The capture of three carloads of moonshine whiskey was reported in the Monday, May 13, 1963 paper. Marietta police officers seized 58 gallons in the Elk Street area after investigating a report of cars unloading liquor. A 1951 Ford, a 1941 Pontiac and a 1950 Chevrolet were found hastily abandoned at the scene.
A tractor-trailer truck hauling 30,000 pounds of dressed chicken was reported in the Wednesday, May 15, 1963 paper as having swerved out of control on Roswell Road late the night before and flipped over a steep embankment. The truck crashed at the bottom of a ditch at Sope Creek and sprained both the neck and back of the driver.
20 years ago …
Three heavily armed robbers were reported in the Wednesday, May 12, 1993 MDJ as having used two stolen cars to pull off a brazen robbery of a Brinks Inc. armored truck as it was delivering money to the Georgia Federal Bank. When the Brinks truck backed up to the bank, a white man driving a Chevrolet commercial van stolen in Fulton County pulled up and blocked the front of the truck as two other men in an Oldsmobile stolen out of Gwinnett County pulled up. An armed man wearing a clear plastic mask and a blonde wig jumped out of the car stealing cash from the money cart of the Brinks guard outside the truck on the sidewalk.
The Marietta-Cobb-Smyrna Narcotics Unit was reported in the Friday, May 14, 1993 paper as having made its first high-tech marijuana bust in the county. The raid captured over 500 high-grade marijuana plants, estimated at $4,000 a piece with a total market value of about $2 million. The basement of the two-story home, which had garbage bags stapled over the windows, was full of an elaborate hydroponics system.
A group of black Cobb residents were reported in the Thursday, May 13, 1993 paper as asking the Marietta City Council to change the name of Fairground Street to Martin Luther King Jr.

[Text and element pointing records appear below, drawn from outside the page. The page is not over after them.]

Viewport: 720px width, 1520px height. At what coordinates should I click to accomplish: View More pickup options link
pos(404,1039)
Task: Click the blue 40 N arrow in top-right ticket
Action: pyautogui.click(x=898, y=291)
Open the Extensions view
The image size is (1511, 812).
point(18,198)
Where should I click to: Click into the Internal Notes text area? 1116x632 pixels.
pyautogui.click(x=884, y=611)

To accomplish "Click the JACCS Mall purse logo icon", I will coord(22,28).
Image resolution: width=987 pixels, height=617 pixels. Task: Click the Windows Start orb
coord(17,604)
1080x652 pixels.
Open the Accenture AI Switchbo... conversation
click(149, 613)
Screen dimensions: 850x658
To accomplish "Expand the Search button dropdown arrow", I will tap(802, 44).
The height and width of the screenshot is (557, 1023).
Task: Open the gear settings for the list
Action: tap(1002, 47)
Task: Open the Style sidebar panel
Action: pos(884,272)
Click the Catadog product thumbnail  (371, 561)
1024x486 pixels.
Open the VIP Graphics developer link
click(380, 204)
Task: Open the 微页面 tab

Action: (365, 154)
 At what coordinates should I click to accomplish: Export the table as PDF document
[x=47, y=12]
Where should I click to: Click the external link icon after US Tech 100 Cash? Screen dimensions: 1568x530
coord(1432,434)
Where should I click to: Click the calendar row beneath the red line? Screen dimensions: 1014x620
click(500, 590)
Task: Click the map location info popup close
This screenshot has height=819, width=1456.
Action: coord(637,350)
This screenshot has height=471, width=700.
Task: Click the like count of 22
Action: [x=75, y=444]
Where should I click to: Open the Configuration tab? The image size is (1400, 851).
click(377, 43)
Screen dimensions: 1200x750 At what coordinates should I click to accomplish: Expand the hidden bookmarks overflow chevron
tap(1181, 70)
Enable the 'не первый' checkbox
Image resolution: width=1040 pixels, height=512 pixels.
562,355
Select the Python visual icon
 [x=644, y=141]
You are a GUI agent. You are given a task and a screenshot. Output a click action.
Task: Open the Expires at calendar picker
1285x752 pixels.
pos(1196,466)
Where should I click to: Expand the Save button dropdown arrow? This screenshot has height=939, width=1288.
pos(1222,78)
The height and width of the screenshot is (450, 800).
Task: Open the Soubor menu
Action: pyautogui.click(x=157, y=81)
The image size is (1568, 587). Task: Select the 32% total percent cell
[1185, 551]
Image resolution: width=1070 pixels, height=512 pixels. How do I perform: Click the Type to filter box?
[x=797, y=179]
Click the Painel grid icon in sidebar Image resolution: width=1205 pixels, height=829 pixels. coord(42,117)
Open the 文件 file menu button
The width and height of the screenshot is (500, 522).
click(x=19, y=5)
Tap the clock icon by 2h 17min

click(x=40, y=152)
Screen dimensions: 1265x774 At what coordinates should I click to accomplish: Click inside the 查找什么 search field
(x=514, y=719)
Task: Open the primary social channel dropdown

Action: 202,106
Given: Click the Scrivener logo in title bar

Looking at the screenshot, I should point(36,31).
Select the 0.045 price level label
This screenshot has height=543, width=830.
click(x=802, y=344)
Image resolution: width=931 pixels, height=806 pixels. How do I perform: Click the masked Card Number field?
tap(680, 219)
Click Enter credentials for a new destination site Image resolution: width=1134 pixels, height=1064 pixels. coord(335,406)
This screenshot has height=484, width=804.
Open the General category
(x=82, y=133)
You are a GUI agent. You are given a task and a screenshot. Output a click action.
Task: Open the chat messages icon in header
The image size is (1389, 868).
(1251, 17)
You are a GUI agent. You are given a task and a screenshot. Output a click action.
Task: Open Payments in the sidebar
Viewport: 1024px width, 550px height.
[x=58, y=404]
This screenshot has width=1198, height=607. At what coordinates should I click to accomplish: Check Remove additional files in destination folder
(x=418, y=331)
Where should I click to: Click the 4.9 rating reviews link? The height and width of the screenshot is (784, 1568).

Street. If the council did not agree, the 50-member Cobb County MLK Support Group planned to suggest Roswell Street as its second choice and Lawrence Street as a third option.
In the Saturday, May 15, 1993 paper, it was reported that the construction budget for Cobb’s unfinished convention center had more than $650,000 in cost overruns. Unplanned expenses included $381,000 in building permits and another $275,000 for a maintenance program in which all Galleria tenants participated.
Damon Poirier is the Newsroom Administrator for the Marietta Daily Journal.